5. Can I use frozen vegetables instead of fresh? While fresh vegetables are preferable, frozen vegetables can be a convenient substitute. Add them directly to the soup and adjust the cooking time accordingly.
6. How can I make this soup vegetarian or vegan? Simply substitute the chicken broth with vegetable broth and omit the chicken. Consider adding a can of drained and rinsed chickpeas or white beans for added protein.
7. What’s the best way to reheat this soup? You can reheat this soup on the stovetop or in the microwave. If reheating on the stovetop, simmer gently until heated through. If using the microwave, heat in 1-minute intervals, stirring in between.
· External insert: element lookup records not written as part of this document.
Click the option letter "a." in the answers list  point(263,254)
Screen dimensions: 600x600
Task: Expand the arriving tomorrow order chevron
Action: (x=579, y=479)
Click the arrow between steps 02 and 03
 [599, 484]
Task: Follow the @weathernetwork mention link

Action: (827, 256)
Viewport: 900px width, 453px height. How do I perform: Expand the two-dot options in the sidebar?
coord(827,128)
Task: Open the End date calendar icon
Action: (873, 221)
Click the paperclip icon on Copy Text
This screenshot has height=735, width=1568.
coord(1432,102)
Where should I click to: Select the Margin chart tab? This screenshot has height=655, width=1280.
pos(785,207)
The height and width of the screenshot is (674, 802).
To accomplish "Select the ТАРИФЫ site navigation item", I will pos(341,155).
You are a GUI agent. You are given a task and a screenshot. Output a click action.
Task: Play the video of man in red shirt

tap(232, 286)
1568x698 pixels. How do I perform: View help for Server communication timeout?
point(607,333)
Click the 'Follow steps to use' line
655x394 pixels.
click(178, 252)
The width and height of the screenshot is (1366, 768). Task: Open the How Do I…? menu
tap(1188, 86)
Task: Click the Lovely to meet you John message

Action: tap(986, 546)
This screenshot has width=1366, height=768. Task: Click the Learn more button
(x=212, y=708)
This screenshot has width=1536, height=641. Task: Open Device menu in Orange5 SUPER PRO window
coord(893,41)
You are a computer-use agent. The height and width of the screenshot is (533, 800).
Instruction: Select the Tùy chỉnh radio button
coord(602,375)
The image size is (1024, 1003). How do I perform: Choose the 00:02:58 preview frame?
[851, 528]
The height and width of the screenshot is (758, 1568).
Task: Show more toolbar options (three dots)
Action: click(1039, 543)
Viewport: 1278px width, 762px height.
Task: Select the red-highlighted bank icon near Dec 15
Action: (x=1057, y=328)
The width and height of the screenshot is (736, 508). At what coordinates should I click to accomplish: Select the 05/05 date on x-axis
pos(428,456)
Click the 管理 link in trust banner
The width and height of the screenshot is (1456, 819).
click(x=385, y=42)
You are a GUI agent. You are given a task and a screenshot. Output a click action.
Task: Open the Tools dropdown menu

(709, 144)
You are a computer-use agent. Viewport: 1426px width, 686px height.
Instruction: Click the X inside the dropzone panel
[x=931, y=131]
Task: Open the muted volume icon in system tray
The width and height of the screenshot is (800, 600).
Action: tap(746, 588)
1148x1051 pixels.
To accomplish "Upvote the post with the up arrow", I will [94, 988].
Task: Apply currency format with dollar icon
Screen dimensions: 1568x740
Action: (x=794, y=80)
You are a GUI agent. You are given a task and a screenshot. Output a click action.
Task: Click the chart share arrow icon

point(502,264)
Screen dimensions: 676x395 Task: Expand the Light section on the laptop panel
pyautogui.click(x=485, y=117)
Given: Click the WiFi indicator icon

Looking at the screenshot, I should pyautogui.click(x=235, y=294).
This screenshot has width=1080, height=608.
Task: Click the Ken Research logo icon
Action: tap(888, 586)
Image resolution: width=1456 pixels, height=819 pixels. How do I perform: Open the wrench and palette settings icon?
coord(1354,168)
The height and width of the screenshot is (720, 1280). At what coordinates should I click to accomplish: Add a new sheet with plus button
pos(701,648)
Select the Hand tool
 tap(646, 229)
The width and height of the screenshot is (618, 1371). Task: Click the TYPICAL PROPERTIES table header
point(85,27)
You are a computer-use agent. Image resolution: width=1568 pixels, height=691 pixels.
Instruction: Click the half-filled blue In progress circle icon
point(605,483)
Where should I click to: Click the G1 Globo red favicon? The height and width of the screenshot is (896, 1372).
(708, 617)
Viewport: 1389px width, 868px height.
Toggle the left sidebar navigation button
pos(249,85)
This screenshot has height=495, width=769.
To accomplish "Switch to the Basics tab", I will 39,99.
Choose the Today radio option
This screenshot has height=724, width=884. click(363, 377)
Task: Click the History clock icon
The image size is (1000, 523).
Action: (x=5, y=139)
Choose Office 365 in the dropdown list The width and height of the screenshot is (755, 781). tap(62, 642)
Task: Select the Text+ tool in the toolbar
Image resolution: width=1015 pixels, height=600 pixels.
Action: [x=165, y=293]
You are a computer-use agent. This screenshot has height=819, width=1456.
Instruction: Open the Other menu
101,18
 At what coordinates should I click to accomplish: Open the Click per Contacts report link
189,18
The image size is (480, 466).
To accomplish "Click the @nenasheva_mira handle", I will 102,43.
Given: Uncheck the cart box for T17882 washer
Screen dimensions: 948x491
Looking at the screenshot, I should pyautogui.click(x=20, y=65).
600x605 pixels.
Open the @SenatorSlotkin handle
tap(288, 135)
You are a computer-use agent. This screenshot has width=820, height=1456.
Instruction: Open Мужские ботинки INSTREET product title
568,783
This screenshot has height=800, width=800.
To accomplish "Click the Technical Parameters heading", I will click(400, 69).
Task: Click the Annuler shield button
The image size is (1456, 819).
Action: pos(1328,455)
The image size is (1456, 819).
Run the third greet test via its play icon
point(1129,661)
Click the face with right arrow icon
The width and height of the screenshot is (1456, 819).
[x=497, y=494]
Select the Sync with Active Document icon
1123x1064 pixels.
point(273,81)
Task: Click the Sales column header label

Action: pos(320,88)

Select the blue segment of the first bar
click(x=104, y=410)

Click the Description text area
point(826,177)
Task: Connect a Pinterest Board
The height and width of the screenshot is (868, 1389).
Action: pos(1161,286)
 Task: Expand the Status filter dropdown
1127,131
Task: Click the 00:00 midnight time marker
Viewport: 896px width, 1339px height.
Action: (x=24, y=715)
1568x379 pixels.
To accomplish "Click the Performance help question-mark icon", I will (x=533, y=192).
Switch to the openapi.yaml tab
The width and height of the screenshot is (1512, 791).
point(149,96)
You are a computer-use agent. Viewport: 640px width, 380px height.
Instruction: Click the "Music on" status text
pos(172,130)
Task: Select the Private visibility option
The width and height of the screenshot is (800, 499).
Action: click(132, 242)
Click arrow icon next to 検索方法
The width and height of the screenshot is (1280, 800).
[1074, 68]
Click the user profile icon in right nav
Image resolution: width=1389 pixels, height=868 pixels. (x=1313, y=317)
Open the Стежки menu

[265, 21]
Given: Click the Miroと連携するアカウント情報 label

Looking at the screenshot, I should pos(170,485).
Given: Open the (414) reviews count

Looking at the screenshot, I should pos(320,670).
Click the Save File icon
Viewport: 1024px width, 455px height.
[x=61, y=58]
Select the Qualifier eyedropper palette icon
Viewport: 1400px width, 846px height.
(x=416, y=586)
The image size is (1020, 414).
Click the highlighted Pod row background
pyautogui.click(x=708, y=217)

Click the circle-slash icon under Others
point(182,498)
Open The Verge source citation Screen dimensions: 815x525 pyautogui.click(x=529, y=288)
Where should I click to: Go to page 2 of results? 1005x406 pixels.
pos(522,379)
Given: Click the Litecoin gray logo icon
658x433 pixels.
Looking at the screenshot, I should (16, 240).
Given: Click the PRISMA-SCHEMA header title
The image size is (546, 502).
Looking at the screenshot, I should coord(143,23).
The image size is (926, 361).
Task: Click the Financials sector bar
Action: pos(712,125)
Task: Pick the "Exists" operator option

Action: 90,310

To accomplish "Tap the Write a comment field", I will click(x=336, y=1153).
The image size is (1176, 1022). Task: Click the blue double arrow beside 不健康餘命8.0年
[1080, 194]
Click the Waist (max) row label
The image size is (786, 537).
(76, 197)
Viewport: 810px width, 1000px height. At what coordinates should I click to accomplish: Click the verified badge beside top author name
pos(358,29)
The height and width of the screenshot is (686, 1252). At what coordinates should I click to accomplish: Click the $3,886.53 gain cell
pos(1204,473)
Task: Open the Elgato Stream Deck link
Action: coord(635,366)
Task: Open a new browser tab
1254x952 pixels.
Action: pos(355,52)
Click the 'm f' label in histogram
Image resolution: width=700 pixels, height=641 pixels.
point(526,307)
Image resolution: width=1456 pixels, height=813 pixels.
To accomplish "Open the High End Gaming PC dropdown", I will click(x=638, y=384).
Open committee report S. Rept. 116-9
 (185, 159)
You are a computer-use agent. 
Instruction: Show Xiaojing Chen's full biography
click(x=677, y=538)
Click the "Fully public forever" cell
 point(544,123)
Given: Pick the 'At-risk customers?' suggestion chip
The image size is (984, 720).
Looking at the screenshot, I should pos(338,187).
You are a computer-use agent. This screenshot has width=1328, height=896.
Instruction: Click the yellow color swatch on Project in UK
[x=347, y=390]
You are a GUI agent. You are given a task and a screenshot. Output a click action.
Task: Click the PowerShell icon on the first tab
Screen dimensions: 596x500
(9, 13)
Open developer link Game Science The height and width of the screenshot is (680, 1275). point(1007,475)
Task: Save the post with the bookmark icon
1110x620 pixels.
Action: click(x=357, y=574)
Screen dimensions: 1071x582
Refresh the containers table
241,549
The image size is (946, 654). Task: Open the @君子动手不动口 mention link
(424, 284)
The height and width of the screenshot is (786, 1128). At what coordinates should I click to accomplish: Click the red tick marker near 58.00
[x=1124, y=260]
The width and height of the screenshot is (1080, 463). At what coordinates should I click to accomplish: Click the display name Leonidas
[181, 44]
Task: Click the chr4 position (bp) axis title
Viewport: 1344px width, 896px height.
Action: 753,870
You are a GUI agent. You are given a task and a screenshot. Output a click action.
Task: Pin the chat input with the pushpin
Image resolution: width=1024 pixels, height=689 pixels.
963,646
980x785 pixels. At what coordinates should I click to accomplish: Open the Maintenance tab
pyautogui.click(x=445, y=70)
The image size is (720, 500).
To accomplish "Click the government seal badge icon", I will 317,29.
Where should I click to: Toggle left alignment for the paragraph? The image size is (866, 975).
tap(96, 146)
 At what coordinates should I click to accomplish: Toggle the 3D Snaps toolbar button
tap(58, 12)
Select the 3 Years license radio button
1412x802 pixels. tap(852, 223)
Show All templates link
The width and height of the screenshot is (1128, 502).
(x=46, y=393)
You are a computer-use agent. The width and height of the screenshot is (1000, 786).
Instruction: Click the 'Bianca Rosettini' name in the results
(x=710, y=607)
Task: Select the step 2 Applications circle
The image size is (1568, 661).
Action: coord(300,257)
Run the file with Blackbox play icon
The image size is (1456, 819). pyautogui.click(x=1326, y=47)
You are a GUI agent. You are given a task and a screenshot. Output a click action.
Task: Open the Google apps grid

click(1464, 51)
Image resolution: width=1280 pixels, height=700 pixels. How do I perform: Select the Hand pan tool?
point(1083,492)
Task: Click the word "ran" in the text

8. My soup is too salty. What can I do? Add a peeled potato to the soup and simmer for 15-20 minutes. The potato will absorb some of the excess salt. Remove the potato before serving. You can also add a squeeze of lemon juice to balance the flavors.
9. Can I add other herbs to this soup? Definitely! Fresh parsley, chives, or dill would be delicious additions. Add them towards the end of cooking to preserve their flavor and color.
10. How long does this soup last in the refrigerator? Properly stored in an airtight container, this soup will last for 3-4 days in the refrigerator.
11. Can I add rice to this soup? Yes, you can. If adding rice, use cooked rice. Simply add the cooked rice during the last 5 minutes of cooking.
12. Can I add beans to this soup? You can. Great northern beans, cannellini beans, or even black beans will work wonderfully. Add the beans with the cauliflower.